▶ _TEXT BLOCK_

========================

Venezuela: A Geographic Narrative Survey

In tonight's game recap thread there was a mention of Guillermo Moscoso and Miguel Cabrera hailing from the same "town" in Venezuela. In the course of replying to that, it occurred to me that AN might be interested in a somewhat rambly and somewhat baseball-related sketch of Venezuela, so as to have a better idea of the place names there. I'm writing this stream of consciousnessly without a lot of research, so don't expect encyclopedic coherence, but hopefully it will be interesting and leave you knowing more than you did before.

Napoleon said that the key to any nation is its geography, a sentiment echoed by my favorite historian, Fernand Braudel. (What, you don't have a favorite historian?) The continent of South America is defined by its mountains, and so too is the country of Venezuela. Here is a map I found on the Web somewhere. The title of the website is "Free Printable Maps" so I assume that means it's OK for me to copy it here.

The big brownish area in the southeast is the Guiana Highlands. They are a strange sort of mountains which technically are not mountains at all. They are what geologists call a craton, an unusually stable piece of earth's crust which has survived intact while other bits all around it have merged and rifted and eroded and all those other things that the ground does over many millennia. The result is that the Guiana Highlands are an area of table-top mountains with high flat tops and lots of sudden cliffs. Angel Falls, the highest waterfall in the world, is somewhere in there.

========================

▶ _GIVEN ENTRIES_
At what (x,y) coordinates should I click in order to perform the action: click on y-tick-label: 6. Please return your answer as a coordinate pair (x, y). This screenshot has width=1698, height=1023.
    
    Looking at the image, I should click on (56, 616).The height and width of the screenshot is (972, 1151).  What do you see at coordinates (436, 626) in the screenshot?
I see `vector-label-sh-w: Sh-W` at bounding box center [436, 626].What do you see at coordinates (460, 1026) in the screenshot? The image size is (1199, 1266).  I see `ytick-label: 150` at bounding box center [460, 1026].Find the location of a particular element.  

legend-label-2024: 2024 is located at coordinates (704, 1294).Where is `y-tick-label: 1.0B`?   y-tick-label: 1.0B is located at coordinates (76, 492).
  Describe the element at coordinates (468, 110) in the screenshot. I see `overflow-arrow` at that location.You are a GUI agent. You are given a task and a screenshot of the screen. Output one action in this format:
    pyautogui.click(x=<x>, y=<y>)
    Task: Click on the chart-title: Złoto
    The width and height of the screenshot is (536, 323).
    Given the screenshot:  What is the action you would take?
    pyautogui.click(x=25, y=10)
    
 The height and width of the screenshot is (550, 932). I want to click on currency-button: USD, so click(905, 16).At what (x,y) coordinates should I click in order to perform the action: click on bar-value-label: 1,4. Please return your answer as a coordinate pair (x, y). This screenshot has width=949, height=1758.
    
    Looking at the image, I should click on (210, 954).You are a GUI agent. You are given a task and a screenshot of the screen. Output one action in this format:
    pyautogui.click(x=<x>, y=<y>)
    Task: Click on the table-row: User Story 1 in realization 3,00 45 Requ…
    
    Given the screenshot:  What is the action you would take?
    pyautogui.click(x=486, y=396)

========================

▶ _PROBLEMS AND TASKS_
- A) In the Venezuela geography survey, what term do geologists use for the kind of formation the Guiana Highlands are?
- B) Pick up the Venezuela geography survey after its last sentence and carry it on in the same rambling, conversational voice.

▶ _ANSWERS TO THE EXERCISE_
- A) A craton.

- B)
Angel Falls, by the way, are not named after any heavenly being nor any baseball player wearing an ugly red uniform. They were named for Jimmie Angel, an American aviator who discovered them some time in the 1930s. A few years later he went back and tried to land at the top, but he crashed his little plane. It was a minor crash and everyone survived, but they had a very long and difficult walk back to civilization. The plane remained there until 1970 when it was removed to be reassembled in a museum in Maracay, the city where Guillermo Moscoso and Miguel Cabrera are from.

Venezuela's other mountains are in the northwest. This time it's a proper mountain range, a spur of the Andes, extending from Colombia and petering out into a range of hills along the coast. These hills, as we shall soon see, define where most of the population of Venezuela actually lives. The big green area between the two mountain areas is the Orinoco valley. The Orinoco is a big river with lots and lots of tributaries that make it into a big flat wet floodplain, sort of a miniature version of the Amazon. (But the Amazon is so ginormous that even a miniature version is still quite big.)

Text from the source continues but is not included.